In Francis Fukuyama's review in Slate of Bruce Bawer's "While Europe Slept", he quotes Bawer as follows:
Europeans … will allow immigrants into their country; they'll pay high taxes so that their government can dole out (forever, if necessary) rent support, child benefits. … But they won't really think of them as being Norwegian or Dutch. And they'll rebel mightily against the idea of immigrants living among them as respected, fully equal professionals.
This might seem true, except that the large wave of Indonesian immigrants who arrived in Holland in the 40s and 50s was completely and unproblematically assimilated; they're never even mentioned when debates on immigrants come up, let alone debates on Muslims.
The same holds for the generation of Yugoslavian refugees who found asylum in Holland in the 90s and the occasional assortment of Iraqi and Colombian political refugees one encounters in Dutch circles. Antilleans and Surinamese are a more complicated case, but certainly are far less segregated from mainstream Dutch society than Muslims, and are unambiguously claimed as Dutch due to their colonial heritage.
Holland's problems aren't with "immigrants"; they're with Turkish and Moroccan immigrants. In fact, they're almost exclusively with the Moroccans. While Moroccan immigrants and their children constitute less than 2% of Holland's population, young Moroccan males make up over 40% of the prison population.

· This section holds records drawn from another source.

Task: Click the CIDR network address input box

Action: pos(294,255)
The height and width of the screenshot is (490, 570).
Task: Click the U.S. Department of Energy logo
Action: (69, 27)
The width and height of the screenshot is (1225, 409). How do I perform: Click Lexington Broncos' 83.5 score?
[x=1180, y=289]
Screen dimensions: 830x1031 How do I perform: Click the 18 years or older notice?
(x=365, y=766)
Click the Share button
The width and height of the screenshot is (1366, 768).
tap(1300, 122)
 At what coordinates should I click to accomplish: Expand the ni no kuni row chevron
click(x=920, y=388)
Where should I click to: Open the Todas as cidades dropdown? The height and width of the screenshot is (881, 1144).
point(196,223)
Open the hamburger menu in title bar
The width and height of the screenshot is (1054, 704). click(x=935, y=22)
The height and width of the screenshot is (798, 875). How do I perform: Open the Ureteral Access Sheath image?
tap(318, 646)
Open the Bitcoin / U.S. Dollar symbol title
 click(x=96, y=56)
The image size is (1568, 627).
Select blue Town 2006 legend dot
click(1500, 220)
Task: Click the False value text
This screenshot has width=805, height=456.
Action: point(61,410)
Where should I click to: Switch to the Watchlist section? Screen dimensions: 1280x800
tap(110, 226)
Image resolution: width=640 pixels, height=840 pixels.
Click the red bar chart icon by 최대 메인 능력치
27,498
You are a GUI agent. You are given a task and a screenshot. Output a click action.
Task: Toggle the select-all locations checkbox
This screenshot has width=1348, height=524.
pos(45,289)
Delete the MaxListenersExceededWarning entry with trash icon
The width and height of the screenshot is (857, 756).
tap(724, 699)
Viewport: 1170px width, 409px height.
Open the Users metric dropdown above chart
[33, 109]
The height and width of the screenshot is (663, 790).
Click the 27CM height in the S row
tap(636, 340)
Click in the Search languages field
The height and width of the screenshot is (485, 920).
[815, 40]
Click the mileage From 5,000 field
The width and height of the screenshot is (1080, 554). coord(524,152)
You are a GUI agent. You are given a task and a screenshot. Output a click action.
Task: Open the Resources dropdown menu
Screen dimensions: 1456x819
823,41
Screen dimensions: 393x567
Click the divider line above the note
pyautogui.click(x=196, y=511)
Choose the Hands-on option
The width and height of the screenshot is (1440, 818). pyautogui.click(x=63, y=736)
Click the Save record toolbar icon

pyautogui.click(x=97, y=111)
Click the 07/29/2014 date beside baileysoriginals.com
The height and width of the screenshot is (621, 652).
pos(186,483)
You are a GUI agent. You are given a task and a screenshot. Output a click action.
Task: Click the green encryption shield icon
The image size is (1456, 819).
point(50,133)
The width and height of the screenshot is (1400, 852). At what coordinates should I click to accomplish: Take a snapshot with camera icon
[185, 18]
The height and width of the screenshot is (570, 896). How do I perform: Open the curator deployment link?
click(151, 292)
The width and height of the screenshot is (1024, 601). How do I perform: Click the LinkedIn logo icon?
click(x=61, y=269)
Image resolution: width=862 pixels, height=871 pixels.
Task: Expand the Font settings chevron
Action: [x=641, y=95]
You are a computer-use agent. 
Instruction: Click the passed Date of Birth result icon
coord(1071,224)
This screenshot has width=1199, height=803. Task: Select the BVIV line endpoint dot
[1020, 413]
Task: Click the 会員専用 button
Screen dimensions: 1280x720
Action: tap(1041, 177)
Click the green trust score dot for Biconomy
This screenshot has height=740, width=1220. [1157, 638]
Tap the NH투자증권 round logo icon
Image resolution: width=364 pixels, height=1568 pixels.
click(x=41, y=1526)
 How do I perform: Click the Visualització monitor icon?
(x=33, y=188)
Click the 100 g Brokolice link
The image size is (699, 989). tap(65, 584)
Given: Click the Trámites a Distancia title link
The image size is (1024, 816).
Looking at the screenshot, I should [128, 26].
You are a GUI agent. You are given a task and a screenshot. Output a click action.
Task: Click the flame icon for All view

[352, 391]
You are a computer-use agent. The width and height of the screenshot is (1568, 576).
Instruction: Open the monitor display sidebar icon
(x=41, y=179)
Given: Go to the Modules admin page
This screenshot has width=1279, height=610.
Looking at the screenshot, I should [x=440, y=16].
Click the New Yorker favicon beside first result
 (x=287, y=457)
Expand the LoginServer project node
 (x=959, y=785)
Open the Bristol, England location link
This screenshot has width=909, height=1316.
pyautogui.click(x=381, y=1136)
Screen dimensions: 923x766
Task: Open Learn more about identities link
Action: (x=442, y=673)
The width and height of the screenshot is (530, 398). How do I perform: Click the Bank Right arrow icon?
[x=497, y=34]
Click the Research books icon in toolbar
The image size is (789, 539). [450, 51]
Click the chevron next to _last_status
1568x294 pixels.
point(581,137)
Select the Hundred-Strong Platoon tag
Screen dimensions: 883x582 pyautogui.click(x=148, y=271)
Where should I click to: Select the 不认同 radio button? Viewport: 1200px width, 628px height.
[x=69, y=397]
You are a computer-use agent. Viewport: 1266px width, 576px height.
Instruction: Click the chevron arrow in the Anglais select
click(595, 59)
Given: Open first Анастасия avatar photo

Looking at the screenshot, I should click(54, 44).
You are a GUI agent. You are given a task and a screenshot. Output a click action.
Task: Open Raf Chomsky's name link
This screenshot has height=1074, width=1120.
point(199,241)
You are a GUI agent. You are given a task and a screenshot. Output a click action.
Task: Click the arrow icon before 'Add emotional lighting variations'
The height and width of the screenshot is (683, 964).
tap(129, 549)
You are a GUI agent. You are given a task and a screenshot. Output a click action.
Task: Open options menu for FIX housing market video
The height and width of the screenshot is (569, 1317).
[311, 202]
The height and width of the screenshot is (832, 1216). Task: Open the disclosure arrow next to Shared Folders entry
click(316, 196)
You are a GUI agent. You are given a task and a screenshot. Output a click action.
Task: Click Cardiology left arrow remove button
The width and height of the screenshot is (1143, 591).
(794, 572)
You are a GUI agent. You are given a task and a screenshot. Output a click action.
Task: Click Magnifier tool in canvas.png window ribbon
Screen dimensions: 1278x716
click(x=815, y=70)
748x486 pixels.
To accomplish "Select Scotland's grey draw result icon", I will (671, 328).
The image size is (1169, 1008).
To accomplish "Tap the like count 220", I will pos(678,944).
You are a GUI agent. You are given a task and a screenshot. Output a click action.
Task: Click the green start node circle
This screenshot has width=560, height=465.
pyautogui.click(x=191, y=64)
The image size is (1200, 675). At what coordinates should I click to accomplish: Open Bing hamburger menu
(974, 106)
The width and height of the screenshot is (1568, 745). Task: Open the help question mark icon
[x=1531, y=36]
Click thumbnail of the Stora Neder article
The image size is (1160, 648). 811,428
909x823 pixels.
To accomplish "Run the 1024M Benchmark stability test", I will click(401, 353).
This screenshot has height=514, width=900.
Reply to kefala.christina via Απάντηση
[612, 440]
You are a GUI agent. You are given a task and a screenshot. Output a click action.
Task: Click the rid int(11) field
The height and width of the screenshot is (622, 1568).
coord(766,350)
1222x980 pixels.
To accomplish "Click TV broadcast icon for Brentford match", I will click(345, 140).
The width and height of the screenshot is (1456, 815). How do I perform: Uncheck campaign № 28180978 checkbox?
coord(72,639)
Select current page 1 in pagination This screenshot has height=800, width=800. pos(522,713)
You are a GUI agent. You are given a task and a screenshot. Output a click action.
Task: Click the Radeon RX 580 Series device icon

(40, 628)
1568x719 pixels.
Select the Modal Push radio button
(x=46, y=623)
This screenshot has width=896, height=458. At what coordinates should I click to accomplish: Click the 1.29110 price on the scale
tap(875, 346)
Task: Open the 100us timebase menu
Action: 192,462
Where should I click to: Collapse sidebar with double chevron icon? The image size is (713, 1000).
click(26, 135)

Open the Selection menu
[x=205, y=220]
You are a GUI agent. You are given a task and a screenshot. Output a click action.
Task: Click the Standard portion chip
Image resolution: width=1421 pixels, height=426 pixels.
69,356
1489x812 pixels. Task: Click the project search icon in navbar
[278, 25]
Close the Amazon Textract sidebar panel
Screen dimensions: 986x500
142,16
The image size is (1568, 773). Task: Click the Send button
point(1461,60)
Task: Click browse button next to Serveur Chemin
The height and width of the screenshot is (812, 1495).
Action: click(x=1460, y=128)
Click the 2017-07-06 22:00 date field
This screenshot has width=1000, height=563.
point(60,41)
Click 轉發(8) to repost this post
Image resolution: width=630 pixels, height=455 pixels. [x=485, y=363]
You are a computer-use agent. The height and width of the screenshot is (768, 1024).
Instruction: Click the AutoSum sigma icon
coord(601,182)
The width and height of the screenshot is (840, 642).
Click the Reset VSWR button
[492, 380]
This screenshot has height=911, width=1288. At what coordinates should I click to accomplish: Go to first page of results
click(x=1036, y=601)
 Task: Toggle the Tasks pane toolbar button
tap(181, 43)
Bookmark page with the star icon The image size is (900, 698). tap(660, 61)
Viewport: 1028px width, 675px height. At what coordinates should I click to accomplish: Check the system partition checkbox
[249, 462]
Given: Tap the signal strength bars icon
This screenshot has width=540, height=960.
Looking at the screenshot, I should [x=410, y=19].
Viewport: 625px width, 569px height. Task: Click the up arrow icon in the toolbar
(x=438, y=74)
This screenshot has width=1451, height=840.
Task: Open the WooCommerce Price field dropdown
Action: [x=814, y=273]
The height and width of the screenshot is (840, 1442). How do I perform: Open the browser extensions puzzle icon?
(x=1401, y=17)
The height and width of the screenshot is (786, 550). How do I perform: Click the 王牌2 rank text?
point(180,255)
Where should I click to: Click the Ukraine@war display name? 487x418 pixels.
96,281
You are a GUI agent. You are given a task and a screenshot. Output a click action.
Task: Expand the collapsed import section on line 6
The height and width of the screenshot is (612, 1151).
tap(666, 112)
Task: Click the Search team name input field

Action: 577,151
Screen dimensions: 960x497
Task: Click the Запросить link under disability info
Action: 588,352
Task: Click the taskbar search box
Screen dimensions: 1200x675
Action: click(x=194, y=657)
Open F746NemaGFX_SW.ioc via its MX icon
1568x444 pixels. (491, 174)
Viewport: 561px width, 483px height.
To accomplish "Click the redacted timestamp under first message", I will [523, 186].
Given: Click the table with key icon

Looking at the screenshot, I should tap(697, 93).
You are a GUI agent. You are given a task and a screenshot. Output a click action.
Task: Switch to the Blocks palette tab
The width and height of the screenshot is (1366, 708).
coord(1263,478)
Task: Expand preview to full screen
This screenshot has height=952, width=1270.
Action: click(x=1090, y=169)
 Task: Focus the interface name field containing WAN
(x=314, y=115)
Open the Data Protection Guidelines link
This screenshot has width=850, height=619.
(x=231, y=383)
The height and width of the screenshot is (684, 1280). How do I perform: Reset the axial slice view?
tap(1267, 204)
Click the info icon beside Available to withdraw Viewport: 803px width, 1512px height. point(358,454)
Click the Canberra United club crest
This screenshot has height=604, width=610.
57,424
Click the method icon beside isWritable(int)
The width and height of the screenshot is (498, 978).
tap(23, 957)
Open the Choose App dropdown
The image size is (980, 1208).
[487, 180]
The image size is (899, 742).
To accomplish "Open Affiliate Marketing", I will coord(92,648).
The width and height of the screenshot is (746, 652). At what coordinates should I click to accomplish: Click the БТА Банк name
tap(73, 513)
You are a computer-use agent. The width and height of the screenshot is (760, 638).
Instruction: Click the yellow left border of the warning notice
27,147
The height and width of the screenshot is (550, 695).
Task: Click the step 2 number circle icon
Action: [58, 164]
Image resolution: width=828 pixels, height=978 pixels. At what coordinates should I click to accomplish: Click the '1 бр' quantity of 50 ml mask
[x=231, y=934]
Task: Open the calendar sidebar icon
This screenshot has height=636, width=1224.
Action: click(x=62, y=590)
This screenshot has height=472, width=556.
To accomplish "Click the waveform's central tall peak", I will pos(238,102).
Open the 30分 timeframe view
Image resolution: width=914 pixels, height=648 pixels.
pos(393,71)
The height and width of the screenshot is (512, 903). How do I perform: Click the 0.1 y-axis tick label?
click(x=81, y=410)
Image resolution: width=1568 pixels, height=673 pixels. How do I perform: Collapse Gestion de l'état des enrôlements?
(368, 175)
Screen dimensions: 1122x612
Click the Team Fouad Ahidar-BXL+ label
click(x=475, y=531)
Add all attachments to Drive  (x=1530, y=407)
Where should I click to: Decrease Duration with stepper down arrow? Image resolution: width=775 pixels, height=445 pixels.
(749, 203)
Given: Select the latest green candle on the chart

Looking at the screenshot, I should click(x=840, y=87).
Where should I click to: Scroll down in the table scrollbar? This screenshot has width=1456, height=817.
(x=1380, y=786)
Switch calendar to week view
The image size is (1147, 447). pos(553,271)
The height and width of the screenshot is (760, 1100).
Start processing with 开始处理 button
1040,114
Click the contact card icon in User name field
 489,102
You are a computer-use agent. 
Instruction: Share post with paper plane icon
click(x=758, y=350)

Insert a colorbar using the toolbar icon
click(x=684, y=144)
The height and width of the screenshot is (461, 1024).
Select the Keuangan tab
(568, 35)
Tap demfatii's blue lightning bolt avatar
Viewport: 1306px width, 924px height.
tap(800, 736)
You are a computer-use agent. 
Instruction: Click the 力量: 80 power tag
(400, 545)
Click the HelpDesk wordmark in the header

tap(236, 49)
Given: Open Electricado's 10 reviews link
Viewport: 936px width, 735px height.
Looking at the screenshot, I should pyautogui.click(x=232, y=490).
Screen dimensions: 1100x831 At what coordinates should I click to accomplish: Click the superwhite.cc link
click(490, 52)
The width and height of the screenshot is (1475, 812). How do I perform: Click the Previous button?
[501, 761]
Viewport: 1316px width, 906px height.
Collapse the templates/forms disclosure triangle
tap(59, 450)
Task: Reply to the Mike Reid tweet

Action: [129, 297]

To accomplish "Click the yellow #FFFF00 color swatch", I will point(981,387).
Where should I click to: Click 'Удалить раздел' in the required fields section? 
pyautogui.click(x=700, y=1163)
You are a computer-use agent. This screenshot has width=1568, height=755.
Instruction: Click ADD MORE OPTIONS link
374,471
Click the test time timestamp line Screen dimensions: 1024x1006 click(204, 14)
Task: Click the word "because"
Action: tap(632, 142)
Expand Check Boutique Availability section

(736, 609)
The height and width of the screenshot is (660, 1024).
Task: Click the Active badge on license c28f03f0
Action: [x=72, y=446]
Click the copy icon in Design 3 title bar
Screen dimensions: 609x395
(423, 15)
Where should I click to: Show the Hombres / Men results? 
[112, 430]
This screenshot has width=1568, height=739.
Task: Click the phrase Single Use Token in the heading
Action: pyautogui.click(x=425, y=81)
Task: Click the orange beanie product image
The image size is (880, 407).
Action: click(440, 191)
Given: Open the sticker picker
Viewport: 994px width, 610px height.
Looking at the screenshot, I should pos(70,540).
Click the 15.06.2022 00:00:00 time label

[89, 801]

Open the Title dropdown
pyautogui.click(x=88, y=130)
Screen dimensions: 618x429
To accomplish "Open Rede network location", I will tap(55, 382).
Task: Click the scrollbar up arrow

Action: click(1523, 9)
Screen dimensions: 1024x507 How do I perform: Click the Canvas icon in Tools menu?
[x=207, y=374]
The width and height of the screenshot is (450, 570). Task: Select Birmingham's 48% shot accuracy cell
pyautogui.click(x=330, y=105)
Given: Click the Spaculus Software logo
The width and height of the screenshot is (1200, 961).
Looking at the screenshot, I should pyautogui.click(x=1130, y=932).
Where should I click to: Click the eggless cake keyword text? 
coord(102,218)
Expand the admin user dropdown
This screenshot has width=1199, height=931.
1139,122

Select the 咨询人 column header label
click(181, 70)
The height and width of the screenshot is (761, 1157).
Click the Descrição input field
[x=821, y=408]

What's happening in Holland is basically that a workable model of immigration and assimilation has been broken by immigrants from one particular background. It may be broadly true that supporting immigrants with social safety nets and isolating them in government-subsidized housing is a poor strategy for integration. But it's misleading and far too easy to broadly claim that "Dutch people don't accept immigrants as truly Dutch". (They certainly accept the Somalian Ayaan Hirsi Ali as truly Dutch. For that matter, the quintessential Dutch everyman pop star, Andre Hazes, was the son of a Spanish guest worker.)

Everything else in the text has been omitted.